Problem description → In the listing below, locate the line containing "Click the 取消 button" and the line containing "Viewport: 1456px width, 819px height.". Output both of them and every line between, exactly as written, and nothing more.

Dataset records →
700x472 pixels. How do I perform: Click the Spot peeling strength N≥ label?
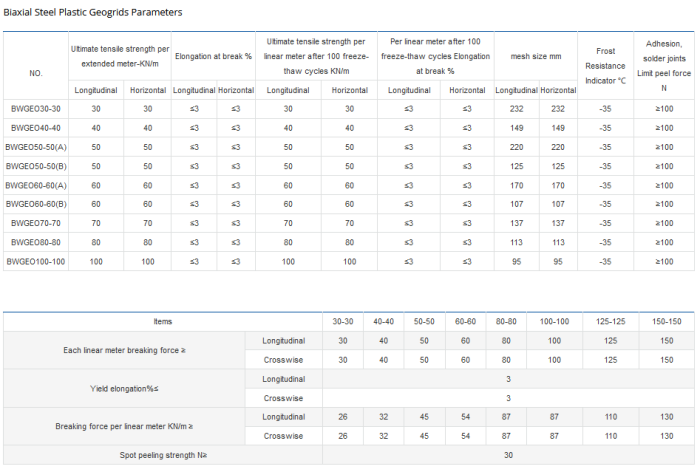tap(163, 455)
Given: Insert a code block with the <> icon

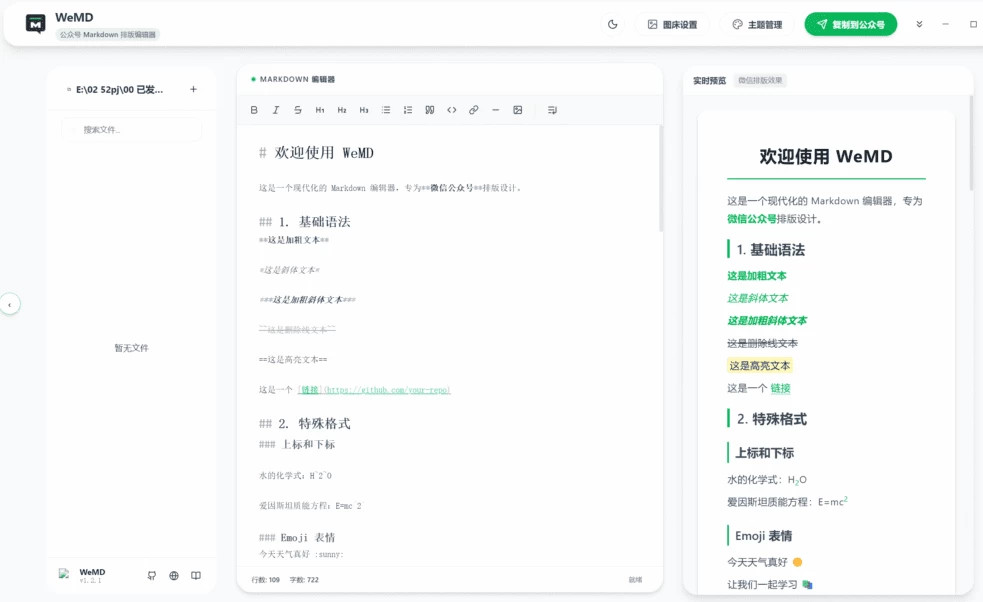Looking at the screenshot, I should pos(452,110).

---

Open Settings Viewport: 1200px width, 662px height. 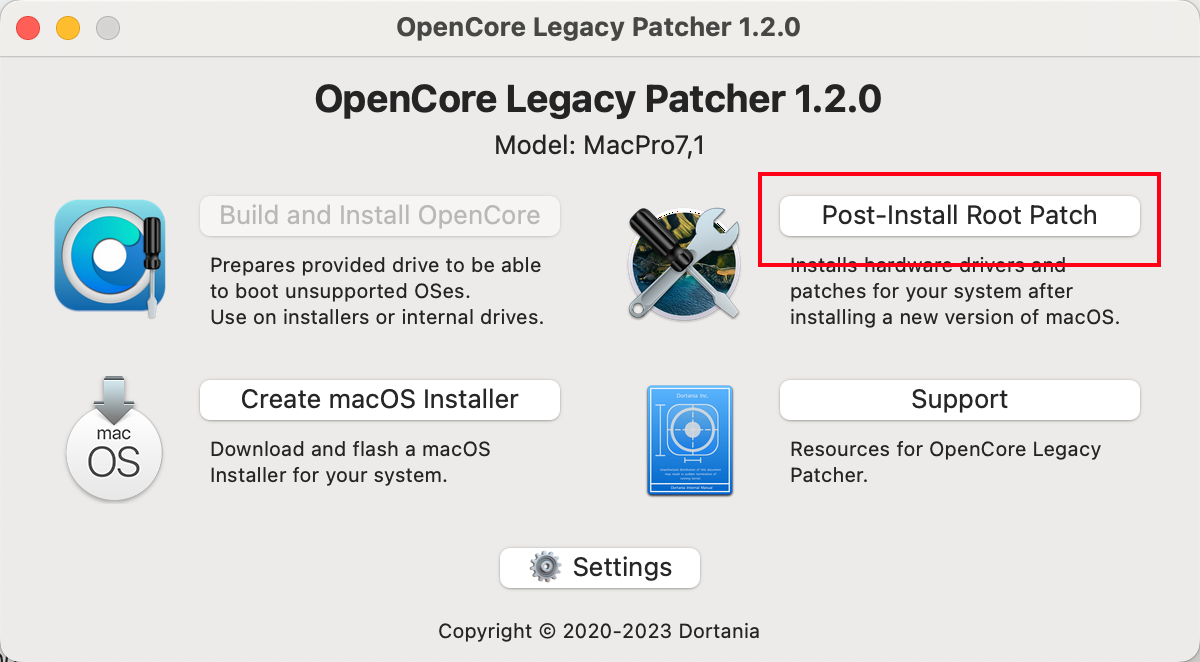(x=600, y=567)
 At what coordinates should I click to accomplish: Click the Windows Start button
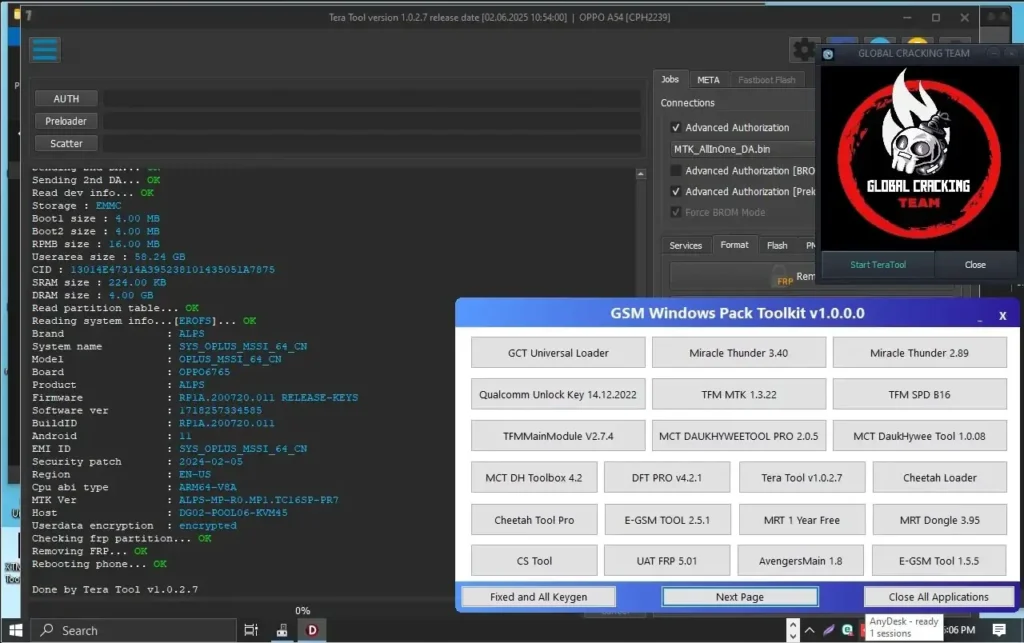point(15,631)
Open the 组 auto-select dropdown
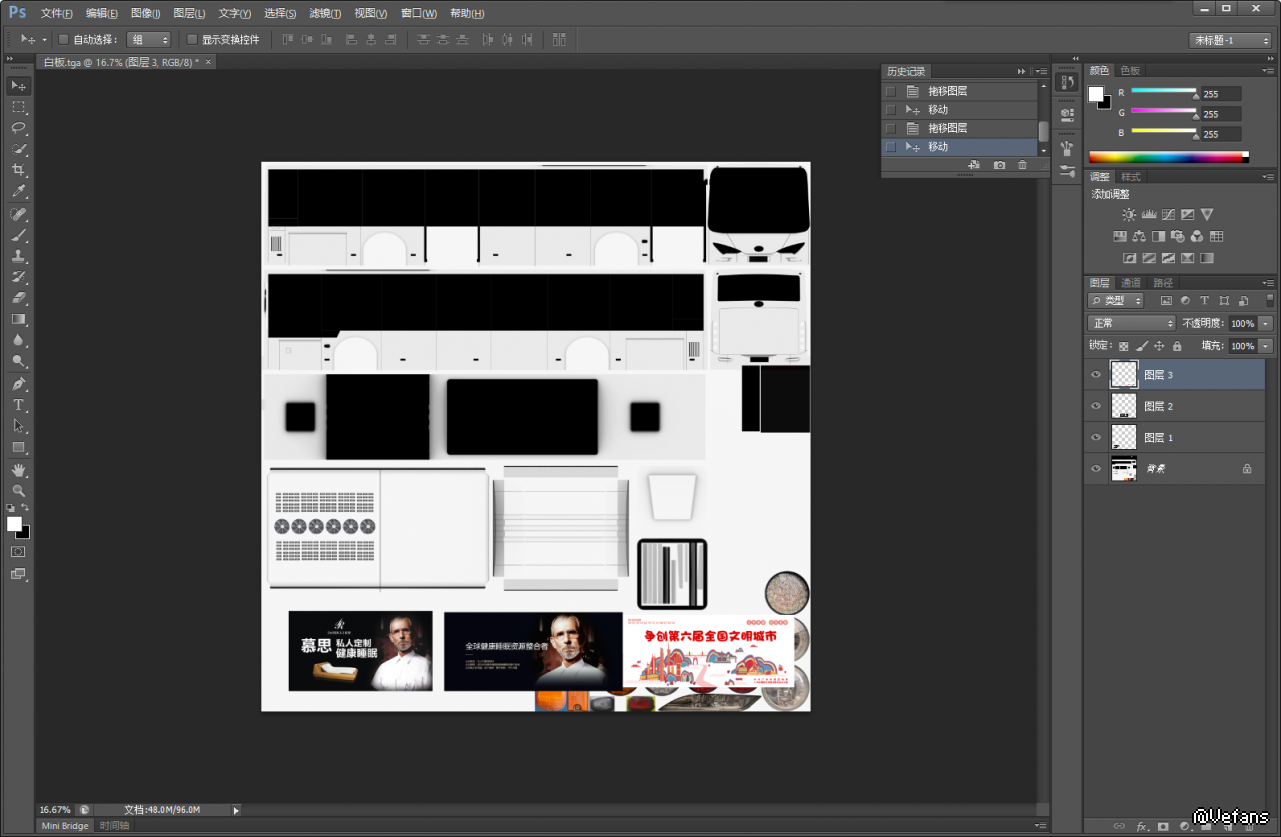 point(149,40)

* * *

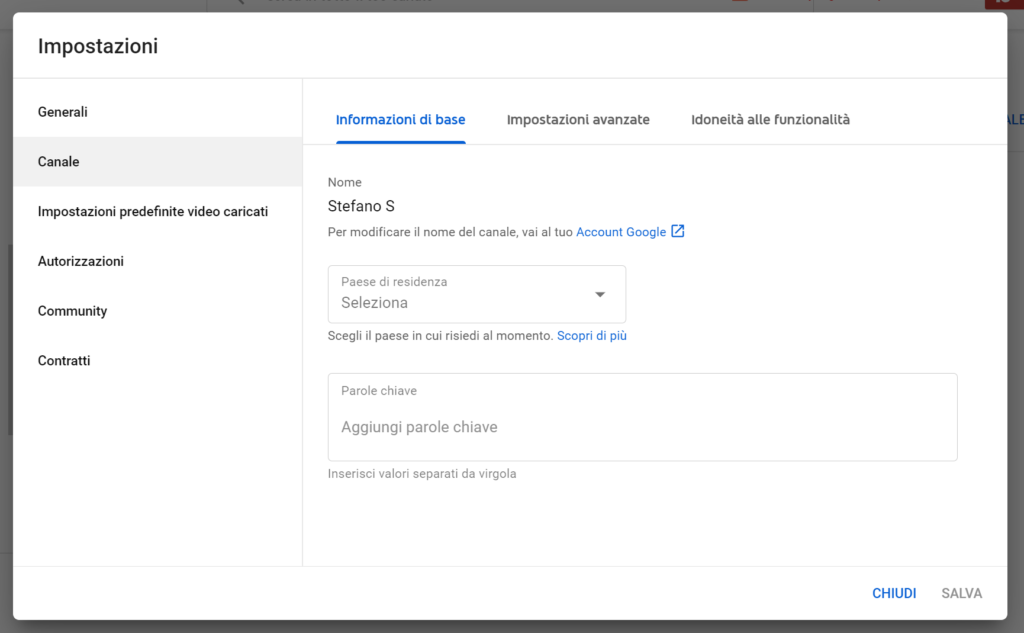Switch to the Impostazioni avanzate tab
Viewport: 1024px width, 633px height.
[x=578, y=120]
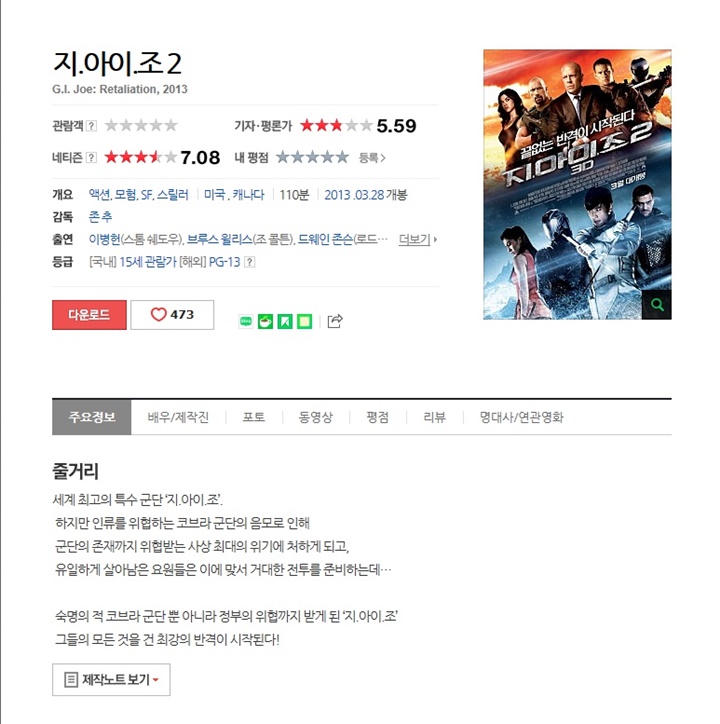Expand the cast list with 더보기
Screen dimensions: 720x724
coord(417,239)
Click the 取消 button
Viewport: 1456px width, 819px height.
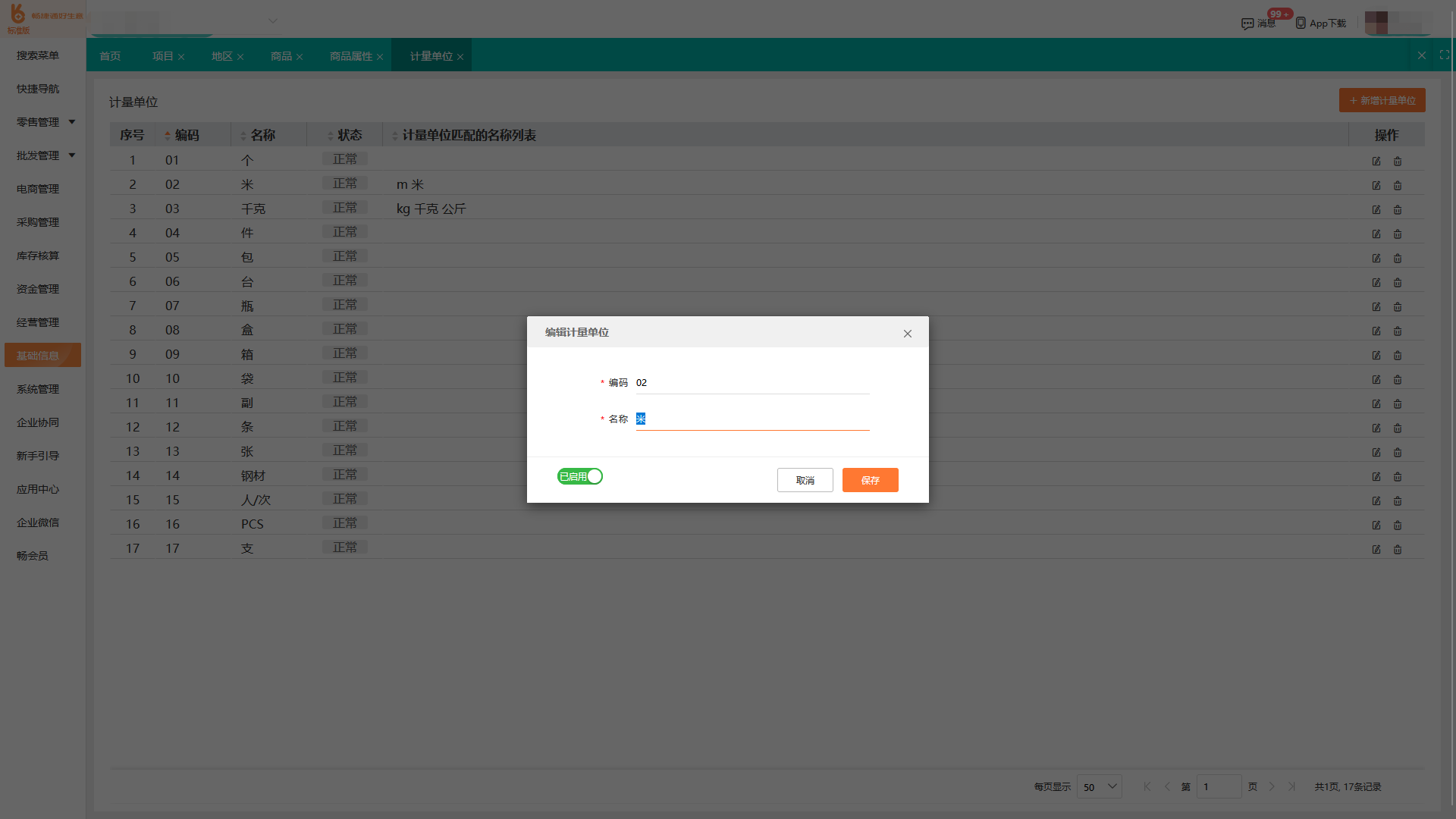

Solution →
Click the 取消 button
Viewport: 1456px width, 819px height.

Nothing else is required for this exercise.